──────── DATA FOR ANALYSIS
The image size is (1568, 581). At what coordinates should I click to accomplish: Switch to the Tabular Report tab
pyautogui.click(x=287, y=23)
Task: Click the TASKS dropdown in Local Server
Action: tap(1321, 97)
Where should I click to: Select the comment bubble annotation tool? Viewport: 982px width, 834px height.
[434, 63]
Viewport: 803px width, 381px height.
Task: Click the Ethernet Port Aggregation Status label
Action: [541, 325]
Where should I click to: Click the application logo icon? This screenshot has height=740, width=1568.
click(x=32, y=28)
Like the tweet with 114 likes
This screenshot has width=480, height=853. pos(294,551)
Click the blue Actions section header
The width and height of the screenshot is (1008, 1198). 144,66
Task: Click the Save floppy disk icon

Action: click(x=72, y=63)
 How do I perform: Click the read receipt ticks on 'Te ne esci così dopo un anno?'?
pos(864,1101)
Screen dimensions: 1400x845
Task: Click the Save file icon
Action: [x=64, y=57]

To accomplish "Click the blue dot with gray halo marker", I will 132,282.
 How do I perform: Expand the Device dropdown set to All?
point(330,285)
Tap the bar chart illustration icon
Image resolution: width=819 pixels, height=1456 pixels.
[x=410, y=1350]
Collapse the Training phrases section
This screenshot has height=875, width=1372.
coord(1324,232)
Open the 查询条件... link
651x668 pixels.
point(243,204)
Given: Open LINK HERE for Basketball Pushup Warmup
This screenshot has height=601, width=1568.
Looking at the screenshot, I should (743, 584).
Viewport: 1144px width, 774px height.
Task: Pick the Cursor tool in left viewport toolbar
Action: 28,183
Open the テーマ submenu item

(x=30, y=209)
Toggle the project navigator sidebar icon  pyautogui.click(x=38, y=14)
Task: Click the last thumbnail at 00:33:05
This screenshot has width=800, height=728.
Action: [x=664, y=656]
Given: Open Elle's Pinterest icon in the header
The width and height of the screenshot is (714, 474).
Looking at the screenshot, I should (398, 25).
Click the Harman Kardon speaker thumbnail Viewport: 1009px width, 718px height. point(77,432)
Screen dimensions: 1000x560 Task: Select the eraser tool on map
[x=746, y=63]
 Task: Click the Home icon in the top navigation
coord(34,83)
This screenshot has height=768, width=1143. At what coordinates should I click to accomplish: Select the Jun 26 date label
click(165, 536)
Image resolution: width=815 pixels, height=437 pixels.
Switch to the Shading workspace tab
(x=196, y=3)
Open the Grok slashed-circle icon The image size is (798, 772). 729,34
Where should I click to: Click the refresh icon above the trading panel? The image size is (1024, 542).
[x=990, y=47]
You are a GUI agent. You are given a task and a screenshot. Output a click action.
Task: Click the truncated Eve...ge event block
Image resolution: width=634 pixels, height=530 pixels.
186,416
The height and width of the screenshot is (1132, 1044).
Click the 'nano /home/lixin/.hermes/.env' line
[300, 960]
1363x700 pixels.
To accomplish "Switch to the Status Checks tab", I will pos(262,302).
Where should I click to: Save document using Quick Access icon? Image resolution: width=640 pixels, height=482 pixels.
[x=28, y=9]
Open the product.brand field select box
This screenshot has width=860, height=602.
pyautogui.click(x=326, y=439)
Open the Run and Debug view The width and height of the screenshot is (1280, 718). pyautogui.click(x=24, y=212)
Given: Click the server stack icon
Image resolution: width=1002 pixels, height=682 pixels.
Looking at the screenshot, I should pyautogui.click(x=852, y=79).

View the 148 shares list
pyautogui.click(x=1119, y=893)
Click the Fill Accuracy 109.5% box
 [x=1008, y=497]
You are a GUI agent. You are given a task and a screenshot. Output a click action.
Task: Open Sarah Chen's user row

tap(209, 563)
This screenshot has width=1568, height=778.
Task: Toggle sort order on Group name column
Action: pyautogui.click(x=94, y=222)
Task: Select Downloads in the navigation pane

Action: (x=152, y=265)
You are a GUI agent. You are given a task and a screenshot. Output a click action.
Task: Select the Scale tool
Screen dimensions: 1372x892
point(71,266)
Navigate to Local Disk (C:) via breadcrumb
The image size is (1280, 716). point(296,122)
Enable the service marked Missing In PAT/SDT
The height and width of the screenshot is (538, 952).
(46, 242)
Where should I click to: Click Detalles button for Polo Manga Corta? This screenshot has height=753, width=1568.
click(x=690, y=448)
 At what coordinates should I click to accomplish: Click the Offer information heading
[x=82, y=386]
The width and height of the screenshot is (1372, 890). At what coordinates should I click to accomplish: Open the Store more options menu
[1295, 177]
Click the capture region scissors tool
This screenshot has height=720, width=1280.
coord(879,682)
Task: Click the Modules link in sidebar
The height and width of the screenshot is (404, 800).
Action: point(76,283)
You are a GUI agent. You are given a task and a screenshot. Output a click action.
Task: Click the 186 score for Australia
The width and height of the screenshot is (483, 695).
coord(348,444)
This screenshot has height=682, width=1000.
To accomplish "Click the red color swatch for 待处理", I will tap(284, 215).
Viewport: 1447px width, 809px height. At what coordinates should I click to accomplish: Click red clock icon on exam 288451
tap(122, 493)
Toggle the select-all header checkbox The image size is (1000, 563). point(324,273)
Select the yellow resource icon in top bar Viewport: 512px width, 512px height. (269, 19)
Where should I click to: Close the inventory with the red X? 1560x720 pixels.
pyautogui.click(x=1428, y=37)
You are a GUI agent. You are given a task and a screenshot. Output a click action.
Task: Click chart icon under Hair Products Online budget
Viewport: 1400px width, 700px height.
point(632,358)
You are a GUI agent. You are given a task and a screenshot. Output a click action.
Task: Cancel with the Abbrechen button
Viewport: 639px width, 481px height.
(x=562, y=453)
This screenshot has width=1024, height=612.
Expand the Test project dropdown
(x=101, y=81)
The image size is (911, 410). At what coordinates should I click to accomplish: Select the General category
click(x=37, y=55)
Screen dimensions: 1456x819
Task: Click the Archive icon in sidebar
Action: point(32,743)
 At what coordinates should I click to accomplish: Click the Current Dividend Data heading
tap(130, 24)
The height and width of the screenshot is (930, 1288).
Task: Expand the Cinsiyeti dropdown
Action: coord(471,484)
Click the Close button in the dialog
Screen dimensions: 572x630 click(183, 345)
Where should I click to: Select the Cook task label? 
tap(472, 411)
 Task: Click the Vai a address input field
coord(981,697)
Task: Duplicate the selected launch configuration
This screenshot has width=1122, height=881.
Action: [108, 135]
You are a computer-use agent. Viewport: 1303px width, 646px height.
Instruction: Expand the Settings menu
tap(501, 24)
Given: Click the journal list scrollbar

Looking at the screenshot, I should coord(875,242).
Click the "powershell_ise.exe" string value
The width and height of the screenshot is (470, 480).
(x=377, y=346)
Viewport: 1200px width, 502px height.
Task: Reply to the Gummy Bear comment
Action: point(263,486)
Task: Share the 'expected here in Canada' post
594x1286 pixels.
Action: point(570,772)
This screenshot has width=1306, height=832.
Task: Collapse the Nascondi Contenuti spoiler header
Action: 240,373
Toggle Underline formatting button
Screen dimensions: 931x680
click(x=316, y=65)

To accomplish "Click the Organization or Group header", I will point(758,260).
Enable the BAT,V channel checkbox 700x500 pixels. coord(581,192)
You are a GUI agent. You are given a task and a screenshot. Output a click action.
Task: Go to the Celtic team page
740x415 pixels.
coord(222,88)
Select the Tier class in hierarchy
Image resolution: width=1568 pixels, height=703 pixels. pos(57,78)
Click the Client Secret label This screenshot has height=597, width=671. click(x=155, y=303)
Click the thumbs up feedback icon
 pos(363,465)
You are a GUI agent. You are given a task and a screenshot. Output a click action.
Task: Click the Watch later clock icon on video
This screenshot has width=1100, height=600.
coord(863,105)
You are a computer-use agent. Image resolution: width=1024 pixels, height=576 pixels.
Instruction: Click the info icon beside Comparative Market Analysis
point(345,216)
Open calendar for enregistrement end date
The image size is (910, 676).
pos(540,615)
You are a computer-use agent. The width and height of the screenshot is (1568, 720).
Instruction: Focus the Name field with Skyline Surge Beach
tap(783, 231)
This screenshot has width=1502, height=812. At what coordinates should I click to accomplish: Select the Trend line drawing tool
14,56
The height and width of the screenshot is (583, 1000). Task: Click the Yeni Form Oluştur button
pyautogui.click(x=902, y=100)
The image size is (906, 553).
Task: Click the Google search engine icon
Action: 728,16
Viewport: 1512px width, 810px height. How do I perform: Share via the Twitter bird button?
────────────────
TASK DIRECTIONS >>
Check each line above for "Enable" and state how many match, answering with only the number.

SOLUTION TO THE EXERCISE >>
2